▶ What this task involves
Please transcribe the entries word for word, starting at the line that contains "Select the Sticky note tool" and ending with the final line of the entries.
-- Start --
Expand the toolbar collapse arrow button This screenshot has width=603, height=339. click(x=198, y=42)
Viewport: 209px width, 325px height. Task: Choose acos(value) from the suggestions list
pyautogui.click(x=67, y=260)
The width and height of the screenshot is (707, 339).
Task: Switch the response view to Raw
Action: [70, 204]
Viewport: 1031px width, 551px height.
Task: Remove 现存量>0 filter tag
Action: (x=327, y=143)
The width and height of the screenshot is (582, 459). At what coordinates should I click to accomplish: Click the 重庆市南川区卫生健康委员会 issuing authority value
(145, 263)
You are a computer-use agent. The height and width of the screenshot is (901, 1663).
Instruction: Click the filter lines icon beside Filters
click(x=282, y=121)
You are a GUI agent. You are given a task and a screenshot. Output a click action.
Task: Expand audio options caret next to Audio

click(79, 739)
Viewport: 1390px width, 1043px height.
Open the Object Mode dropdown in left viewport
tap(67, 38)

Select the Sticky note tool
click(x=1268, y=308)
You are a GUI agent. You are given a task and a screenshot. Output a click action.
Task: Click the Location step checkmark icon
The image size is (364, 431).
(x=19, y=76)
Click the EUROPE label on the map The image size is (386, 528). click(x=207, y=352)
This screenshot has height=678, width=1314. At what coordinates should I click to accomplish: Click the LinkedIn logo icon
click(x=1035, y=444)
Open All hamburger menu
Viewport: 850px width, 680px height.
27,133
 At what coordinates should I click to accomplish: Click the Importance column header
-- End --
▶ Solution to the exercise
Select the Sticky note tool
click(x=1268, y=308)
You are a GUI agent. You are given a task and a screenshot. Output a click action.
Task: Click the Location step checkmark icon
The image size is (364, 431).
(x=19, y=76)
Click the EUROPE label on the map The image size is (386, 528). click(x=207, y=352)
This screenshot has height=678, width=1314. At what coordinates should I click to accomplish: Click the LinkedIn logo icon
click(x=1035, y=444)
Open All hamburger menu
Viewport: 850px width, 680px height.
27,133
 At what coordinates should I click to accomplish: Click the Importance column header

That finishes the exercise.